RI Mayoral AcadmiesI no longer live in the community that I went to K-12 school in but I am still connected to many folks through FB. This morning a Warwick, RI city councilor posted an article I did not agree with, making a comment about how she was against the Mayoral Academies. I thanked her for the post, but told her I disagreed with her position. My experience at my high school was not quality and here are some of the various reasons why:

  • There was no direction. We took classes but it didn’t mean anything. There were some outside the box classes, I was part of a marine program once a week that I left the building for, there was a business/finance class I took, we had some history electives I liked where we actually read novels of people in history. Those made sense, whereas “history class” did not. I made no connection between my classes and my life.
  • There are no guidance. In fact my guidance counselor was the worst. and guess what? She was also the head of the RI Guidance Counselors Association for a period of time. What a union waste of time. Never mind that there was no guidance in terms of what you might want to do with your life, but guidance was basically just college applications. My counselor was obnoxious and rude and did not actually help me. I had a healthy list of 7 or so schools, with at least one reach school, one safety school and several match schools. My reach school was GWU. She told me I’d never get in.
    • First – that’s a terrible thing to tell a student.
    • Second, if you are going say something that abrasive to a student you MUST offer some alternatives. I had two schools in Wash. DC on my list. She “nixed” one of them. She NEVER suggested any other DC schools. Could I have done more research, sure. But at the college fair I went to, I only saw those two schools in DC (GWU and Trinity U.) She should have asked me if I knew of others schools in DC besides GWU that I may want to apply to. Because maybe I could have gotten into UMD, or American, or Marymount or something else
    • Third, She never talked with me about what I was interested in or help me find any other schools that might have fit my needs.
  • I graduated with a B+/A- grades and had no idea what I wanted to do. As I ended up in more a social service field – why couldn’t more of the classes fill those topics?
  • The best teachers were the newest ones, which a few exceptions. One of my worst teachers was a senior teacher and he just talked all day. I don’t even remember doing any work. Years later when I returned to get involved in the community, turns out this teacher is the President of the Warwick Teachers Union. What a croc! You want to know why I don’t like teachers unions, because they have leadership that I know was a terrible teacher! What kind of representation is that?

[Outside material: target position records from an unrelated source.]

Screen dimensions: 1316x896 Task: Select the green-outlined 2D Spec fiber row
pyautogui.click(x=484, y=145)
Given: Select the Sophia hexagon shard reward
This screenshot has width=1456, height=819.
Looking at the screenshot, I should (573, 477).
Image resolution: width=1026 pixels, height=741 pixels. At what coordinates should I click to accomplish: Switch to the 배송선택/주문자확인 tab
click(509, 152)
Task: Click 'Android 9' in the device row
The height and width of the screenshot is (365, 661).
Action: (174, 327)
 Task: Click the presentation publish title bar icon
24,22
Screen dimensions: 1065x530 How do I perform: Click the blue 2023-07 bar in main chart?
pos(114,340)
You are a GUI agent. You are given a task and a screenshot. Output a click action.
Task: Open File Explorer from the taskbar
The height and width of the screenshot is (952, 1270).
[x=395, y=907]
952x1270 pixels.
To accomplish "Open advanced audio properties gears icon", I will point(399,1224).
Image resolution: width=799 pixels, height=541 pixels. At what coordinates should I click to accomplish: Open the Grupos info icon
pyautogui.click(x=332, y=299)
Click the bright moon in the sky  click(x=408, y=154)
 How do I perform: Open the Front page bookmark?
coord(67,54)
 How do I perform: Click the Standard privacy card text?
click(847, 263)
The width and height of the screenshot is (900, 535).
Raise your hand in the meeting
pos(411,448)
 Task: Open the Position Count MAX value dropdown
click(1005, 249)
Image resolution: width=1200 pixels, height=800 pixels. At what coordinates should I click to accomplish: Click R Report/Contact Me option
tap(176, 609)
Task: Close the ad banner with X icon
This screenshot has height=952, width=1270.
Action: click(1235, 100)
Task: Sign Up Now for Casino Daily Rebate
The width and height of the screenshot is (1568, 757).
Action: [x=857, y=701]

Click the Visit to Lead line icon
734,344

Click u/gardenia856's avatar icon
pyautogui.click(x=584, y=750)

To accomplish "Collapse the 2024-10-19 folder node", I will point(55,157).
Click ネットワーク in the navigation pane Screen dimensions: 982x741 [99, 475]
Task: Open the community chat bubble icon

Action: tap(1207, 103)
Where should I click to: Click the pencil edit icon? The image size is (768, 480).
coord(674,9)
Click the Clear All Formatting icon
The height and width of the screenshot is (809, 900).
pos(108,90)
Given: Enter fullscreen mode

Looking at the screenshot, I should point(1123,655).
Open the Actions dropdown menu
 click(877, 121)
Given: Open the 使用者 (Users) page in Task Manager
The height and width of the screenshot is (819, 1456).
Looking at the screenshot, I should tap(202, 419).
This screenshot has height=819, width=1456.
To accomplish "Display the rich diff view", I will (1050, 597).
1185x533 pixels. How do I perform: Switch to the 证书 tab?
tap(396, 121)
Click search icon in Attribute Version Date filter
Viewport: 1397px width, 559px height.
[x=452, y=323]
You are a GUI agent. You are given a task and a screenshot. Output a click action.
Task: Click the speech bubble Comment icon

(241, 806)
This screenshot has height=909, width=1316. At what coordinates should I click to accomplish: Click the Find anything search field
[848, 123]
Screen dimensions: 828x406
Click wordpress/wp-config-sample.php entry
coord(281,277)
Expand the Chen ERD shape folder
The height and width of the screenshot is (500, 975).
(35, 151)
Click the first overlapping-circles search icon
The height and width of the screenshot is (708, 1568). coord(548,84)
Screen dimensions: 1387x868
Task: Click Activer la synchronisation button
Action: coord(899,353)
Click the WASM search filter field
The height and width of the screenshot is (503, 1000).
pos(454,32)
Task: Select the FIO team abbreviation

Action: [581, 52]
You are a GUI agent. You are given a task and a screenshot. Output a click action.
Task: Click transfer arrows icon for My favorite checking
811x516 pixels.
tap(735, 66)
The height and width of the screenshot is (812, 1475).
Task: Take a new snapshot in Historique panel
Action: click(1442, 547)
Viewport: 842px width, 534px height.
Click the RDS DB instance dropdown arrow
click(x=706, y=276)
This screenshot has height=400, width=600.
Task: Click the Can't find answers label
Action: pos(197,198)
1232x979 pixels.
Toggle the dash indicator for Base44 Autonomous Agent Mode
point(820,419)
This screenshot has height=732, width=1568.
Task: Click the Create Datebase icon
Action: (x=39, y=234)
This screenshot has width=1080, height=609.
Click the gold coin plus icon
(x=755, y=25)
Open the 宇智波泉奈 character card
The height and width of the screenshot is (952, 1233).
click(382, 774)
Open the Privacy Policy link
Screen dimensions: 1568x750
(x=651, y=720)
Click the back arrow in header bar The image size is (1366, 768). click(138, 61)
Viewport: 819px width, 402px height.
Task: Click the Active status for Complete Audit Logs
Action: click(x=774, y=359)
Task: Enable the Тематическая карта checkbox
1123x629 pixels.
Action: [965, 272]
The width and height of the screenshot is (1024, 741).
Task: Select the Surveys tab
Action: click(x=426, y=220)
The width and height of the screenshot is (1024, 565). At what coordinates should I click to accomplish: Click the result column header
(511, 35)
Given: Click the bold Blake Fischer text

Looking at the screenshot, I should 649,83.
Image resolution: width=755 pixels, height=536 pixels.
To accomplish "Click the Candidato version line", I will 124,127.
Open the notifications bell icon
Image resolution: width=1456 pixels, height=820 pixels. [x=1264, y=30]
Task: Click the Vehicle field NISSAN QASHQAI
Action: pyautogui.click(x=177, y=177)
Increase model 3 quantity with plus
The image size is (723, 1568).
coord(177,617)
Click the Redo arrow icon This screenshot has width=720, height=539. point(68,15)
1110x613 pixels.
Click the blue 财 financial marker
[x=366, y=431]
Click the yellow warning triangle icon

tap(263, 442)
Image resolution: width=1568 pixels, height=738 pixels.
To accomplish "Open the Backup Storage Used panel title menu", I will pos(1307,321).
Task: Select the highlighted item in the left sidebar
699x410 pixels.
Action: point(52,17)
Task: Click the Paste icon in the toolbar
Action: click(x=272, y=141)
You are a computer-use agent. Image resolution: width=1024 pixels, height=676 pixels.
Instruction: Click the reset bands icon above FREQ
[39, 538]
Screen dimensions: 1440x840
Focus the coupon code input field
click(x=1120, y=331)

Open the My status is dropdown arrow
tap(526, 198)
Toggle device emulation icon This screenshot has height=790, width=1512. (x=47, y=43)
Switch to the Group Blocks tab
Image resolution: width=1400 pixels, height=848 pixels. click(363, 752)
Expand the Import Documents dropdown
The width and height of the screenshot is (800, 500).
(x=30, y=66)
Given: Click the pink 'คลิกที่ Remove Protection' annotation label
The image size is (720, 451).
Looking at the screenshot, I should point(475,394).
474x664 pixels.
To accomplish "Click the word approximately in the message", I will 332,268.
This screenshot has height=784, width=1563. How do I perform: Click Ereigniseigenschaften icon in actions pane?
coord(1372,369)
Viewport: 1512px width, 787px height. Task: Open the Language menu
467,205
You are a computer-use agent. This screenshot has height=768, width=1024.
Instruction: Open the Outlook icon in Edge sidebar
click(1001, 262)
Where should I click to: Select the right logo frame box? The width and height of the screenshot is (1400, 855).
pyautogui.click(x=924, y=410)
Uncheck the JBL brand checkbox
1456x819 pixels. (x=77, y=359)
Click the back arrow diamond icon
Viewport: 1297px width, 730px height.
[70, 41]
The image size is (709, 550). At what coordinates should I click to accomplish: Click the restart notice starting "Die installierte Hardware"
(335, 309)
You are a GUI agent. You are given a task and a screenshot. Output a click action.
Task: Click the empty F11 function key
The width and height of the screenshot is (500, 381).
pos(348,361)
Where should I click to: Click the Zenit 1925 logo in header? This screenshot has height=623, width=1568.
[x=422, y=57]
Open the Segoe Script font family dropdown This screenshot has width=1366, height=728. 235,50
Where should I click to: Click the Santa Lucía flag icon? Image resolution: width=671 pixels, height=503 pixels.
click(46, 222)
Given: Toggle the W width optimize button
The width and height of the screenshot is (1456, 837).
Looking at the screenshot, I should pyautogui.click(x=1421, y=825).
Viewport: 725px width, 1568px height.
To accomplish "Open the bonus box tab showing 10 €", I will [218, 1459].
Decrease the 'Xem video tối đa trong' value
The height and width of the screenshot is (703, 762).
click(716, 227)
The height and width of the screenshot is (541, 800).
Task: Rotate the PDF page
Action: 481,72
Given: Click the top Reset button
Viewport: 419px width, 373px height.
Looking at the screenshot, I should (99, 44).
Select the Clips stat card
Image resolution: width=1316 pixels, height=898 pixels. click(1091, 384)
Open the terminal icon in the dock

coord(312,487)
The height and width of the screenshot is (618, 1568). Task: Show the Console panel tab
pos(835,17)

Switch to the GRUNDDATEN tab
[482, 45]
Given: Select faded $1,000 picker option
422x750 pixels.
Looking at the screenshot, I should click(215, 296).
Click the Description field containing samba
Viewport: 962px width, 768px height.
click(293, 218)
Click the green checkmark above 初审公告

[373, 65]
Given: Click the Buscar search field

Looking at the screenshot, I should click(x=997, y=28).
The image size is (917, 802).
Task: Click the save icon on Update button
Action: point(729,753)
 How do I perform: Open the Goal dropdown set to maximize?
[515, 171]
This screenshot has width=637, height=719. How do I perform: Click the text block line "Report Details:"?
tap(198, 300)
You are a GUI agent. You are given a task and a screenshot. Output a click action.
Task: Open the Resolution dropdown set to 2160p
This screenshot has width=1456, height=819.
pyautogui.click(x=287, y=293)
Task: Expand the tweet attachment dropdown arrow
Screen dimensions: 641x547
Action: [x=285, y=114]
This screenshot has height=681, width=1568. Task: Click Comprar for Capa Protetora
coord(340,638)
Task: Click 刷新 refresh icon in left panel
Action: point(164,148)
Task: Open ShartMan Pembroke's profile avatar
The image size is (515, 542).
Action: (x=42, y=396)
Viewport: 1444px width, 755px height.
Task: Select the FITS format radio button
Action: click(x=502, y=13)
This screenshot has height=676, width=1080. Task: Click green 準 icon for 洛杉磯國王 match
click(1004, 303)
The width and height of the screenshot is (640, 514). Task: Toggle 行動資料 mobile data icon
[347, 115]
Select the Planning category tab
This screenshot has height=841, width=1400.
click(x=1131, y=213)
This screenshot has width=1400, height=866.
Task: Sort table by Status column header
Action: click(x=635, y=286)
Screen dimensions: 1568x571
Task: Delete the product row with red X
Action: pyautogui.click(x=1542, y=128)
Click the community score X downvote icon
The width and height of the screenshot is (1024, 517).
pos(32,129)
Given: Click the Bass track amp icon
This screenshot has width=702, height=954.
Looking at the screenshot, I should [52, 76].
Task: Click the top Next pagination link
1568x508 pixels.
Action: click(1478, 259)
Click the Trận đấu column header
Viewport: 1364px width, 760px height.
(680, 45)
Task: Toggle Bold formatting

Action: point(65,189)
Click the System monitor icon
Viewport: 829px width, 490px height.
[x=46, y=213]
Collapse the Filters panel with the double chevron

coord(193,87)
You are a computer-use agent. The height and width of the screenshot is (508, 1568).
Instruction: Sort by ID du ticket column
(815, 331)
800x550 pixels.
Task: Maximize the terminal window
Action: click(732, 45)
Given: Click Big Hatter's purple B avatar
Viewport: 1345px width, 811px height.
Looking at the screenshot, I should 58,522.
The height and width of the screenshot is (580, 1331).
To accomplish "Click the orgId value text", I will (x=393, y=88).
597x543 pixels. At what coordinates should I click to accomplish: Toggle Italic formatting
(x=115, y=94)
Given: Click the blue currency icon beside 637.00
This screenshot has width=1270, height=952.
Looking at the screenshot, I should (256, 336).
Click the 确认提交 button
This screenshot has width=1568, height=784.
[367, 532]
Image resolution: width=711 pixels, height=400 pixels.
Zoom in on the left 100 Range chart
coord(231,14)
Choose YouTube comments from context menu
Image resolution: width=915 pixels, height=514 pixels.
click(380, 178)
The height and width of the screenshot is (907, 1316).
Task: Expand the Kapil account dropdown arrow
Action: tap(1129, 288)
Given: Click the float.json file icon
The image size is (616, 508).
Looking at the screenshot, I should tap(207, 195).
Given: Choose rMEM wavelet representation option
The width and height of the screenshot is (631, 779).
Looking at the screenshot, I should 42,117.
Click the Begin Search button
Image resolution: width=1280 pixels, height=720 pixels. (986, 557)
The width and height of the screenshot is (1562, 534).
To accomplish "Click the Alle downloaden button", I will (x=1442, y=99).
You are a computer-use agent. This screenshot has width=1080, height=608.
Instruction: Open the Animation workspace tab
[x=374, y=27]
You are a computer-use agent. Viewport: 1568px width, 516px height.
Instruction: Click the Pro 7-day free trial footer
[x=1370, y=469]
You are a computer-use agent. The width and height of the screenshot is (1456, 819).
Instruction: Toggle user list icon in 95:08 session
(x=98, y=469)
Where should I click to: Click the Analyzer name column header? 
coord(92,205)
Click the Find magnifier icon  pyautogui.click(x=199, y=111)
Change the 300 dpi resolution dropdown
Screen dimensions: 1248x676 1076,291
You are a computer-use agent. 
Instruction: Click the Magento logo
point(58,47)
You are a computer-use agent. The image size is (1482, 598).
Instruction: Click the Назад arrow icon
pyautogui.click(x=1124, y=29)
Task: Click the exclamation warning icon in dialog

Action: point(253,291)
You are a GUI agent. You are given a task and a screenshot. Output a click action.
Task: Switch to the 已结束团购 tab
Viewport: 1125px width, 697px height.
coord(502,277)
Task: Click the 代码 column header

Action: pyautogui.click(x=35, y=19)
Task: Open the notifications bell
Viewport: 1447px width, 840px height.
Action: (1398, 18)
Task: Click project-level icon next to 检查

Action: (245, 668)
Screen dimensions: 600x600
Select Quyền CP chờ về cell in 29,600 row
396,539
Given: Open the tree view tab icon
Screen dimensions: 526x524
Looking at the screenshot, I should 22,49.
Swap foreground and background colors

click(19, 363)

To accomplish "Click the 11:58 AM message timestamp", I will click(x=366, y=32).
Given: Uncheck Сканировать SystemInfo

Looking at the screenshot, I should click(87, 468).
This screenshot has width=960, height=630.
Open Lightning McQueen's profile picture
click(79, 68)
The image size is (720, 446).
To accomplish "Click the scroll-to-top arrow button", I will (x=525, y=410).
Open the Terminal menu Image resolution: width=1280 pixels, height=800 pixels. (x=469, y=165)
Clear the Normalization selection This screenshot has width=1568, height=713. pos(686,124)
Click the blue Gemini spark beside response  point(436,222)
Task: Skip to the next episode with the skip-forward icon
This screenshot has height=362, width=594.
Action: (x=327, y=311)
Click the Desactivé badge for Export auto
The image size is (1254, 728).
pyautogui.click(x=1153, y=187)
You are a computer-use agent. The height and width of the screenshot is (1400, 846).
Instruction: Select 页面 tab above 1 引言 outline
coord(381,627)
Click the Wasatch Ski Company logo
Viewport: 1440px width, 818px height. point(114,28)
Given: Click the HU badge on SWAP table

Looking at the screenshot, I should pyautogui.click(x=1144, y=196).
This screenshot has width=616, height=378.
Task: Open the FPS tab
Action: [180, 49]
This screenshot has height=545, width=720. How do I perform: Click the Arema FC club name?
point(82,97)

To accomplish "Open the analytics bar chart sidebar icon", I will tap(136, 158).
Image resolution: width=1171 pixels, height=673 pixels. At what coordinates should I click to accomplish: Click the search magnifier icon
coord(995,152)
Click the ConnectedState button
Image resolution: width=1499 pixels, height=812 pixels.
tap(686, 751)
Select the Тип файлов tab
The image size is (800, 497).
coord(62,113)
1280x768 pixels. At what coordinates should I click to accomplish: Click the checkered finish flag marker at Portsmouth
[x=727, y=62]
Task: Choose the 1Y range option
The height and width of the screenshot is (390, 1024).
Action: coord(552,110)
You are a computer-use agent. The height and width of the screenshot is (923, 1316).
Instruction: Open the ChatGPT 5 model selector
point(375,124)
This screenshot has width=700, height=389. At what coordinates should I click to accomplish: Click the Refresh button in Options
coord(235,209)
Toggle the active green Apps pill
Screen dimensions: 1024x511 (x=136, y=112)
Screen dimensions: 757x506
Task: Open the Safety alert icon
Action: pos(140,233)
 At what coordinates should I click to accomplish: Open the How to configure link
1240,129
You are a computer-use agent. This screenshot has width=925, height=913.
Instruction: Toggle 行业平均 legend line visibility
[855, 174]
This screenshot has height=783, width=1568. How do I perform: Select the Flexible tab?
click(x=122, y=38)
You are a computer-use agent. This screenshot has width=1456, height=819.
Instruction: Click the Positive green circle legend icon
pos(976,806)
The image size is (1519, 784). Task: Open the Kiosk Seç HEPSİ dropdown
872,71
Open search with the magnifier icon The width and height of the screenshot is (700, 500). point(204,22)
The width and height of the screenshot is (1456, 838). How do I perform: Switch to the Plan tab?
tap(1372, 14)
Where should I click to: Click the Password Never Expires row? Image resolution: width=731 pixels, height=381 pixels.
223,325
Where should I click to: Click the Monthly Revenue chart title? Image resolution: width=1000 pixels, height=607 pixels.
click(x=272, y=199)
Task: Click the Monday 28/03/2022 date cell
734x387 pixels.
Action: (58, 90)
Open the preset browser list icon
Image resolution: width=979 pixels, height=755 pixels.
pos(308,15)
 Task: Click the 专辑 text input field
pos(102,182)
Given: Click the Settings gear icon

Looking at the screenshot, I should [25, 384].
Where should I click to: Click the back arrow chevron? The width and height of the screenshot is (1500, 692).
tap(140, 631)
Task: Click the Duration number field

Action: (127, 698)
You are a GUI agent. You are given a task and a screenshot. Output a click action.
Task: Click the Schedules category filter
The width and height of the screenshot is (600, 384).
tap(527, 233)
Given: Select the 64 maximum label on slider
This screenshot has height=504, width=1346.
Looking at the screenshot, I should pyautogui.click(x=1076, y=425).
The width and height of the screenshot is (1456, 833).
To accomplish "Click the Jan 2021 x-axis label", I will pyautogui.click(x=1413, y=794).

  • I never really learned how to write. I was baffled in senior year English why I couldn’t get a higher grade. I just didn’t learn to write in the way the teacher had expected. All I could do was write in a research based manner. Look something up, and regurgitate it onto the paper. I never learned any analysis or persuasion. I didn’t figure this out until college, where I quickly figured it out and managed to learn how to write in other styles.
  • I could go on but it actually is making me sad how much high school didn’t help me. If you really want to know more, ask.